#### What you are asked to do
Please render the part that opens with the line containing "This screenshot has height=420, width=600." and closes with the line containing "[x=397, y=75]", both included, as a Markdown table with the columns Number and Text. Give each non-blank line its own numbered entry and leave out blank lines.

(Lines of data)
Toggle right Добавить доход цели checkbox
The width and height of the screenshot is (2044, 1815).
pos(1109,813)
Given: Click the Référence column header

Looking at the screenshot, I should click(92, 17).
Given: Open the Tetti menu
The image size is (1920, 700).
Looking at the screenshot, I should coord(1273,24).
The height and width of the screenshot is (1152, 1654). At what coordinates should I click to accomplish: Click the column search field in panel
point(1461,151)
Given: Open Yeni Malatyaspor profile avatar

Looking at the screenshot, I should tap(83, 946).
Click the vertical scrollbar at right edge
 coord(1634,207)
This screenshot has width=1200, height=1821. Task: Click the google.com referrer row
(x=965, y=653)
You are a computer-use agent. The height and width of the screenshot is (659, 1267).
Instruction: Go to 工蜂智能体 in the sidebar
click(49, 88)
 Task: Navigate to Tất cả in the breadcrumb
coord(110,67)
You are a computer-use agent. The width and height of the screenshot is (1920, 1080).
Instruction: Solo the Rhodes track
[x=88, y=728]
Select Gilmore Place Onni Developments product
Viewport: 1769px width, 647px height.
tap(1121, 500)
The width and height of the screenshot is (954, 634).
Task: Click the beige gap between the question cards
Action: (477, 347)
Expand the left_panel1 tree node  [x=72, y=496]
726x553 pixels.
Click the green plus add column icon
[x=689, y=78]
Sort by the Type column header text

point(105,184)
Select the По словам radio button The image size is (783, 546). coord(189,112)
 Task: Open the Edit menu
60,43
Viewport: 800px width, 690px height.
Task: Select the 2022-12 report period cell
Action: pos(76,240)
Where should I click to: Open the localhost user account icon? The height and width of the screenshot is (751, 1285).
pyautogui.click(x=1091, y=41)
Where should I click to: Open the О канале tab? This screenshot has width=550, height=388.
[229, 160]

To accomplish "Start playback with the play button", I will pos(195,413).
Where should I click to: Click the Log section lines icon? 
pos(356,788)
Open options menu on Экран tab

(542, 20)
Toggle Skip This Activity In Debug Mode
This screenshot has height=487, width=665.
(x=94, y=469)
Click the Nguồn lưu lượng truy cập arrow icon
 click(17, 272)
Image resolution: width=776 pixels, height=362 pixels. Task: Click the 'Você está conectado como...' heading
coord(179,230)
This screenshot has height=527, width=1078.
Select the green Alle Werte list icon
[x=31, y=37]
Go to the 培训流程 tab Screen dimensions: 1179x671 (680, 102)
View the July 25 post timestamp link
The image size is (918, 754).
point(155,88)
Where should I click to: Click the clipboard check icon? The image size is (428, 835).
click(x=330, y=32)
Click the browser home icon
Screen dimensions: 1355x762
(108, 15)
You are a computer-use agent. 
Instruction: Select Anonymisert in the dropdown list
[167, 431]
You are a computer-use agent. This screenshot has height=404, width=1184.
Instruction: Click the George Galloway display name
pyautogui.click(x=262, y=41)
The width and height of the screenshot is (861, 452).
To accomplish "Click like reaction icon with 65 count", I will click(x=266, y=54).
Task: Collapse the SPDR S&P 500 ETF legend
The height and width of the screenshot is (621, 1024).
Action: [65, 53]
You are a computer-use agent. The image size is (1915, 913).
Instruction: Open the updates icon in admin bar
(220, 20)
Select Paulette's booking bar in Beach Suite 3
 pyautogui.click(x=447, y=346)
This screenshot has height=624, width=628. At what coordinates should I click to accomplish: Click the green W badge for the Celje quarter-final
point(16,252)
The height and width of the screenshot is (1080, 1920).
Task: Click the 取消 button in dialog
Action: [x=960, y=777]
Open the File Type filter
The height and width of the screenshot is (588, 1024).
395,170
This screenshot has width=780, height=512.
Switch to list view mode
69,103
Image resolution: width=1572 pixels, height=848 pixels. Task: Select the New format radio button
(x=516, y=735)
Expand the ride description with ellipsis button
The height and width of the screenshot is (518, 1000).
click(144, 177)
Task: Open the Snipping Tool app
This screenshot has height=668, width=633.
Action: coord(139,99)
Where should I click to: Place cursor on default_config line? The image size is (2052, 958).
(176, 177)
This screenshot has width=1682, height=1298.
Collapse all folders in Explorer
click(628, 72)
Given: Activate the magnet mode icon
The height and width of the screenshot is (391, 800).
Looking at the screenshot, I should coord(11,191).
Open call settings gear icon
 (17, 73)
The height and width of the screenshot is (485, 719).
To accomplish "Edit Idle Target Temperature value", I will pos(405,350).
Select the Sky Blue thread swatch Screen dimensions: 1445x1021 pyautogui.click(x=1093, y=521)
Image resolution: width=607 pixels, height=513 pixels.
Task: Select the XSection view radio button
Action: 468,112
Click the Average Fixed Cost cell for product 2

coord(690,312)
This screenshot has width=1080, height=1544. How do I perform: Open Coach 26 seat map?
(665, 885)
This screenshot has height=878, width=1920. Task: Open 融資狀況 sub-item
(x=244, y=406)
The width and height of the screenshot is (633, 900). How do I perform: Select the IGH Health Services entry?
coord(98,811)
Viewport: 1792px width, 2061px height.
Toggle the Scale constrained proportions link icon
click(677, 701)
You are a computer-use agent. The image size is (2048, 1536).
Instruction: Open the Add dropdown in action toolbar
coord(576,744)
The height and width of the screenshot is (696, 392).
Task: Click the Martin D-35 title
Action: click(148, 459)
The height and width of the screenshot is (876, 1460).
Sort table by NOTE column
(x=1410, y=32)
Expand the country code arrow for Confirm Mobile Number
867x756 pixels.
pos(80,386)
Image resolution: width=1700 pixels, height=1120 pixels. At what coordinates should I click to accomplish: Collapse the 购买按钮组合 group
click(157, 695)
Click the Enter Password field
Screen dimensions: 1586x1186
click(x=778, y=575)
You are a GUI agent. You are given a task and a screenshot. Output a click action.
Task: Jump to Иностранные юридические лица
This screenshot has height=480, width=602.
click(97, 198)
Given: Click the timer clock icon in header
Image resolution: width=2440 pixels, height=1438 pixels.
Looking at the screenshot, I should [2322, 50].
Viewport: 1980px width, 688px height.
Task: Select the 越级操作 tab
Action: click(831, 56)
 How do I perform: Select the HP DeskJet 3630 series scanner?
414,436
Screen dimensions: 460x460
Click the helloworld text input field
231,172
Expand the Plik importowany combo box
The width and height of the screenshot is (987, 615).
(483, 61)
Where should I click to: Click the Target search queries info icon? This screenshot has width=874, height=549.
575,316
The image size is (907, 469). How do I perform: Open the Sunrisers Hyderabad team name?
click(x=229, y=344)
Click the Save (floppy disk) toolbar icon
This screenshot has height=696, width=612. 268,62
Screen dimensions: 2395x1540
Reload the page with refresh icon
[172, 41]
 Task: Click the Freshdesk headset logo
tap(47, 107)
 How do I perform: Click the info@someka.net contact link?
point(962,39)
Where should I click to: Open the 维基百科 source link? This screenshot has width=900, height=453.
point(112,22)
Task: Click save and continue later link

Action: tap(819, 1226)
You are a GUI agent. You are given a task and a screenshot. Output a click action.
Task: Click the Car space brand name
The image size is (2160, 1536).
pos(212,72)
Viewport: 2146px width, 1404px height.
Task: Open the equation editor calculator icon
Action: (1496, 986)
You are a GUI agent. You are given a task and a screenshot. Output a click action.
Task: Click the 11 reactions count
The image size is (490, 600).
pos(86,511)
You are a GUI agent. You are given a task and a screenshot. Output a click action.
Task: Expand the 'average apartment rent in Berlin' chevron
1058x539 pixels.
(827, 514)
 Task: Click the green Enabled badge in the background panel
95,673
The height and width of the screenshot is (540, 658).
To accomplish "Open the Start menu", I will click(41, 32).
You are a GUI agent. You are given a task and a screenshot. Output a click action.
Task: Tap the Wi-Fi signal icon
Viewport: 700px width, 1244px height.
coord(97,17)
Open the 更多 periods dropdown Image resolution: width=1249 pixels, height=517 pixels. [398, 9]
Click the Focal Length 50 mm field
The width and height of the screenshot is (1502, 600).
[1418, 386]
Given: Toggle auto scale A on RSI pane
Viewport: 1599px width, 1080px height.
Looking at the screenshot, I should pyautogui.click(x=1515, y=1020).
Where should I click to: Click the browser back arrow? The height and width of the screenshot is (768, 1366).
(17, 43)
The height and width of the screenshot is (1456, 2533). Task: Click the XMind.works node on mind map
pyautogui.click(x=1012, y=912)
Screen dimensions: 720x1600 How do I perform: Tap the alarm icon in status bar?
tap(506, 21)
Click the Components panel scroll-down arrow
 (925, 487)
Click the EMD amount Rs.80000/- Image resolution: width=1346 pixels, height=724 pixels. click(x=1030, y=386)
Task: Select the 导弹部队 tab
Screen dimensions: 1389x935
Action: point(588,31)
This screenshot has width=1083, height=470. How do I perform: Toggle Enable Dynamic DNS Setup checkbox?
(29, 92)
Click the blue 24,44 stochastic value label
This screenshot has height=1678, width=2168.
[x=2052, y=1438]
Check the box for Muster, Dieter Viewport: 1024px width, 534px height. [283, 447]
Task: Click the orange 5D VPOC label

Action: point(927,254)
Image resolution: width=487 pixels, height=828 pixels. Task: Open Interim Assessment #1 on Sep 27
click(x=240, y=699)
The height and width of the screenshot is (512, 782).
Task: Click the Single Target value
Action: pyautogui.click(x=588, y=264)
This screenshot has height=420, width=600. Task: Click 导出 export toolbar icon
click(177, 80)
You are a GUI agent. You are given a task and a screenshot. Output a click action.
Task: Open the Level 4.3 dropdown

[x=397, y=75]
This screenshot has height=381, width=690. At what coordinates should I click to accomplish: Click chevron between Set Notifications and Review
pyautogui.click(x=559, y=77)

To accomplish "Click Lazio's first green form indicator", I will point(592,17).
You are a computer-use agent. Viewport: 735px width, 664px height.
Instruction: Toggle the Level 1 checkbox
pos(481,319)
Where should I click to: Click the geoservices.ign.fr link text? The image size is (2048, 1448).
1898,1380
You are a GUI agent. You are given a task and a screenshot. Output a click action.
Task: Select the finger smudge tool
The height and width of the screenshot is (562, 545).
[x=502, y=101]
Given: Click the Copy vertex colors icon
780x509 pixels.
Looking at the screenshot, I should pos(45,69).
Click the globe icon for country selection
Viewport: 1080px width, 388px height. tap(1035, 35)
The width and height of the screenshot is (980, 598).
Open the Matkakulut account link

#### The reply
| Number | Text |
|---|---|
| 1 | This screenshot has height=420, width=600. Task: Click 导出 export toolbar icon |
| 2 | click(177, 80) |
| 3 | You are a GUI agent. You are given a task and a screenshot. Output a click action. |
| 4 | Task: Open the Level 4.3 dropdown |
| 5 | [x=397, y=75] |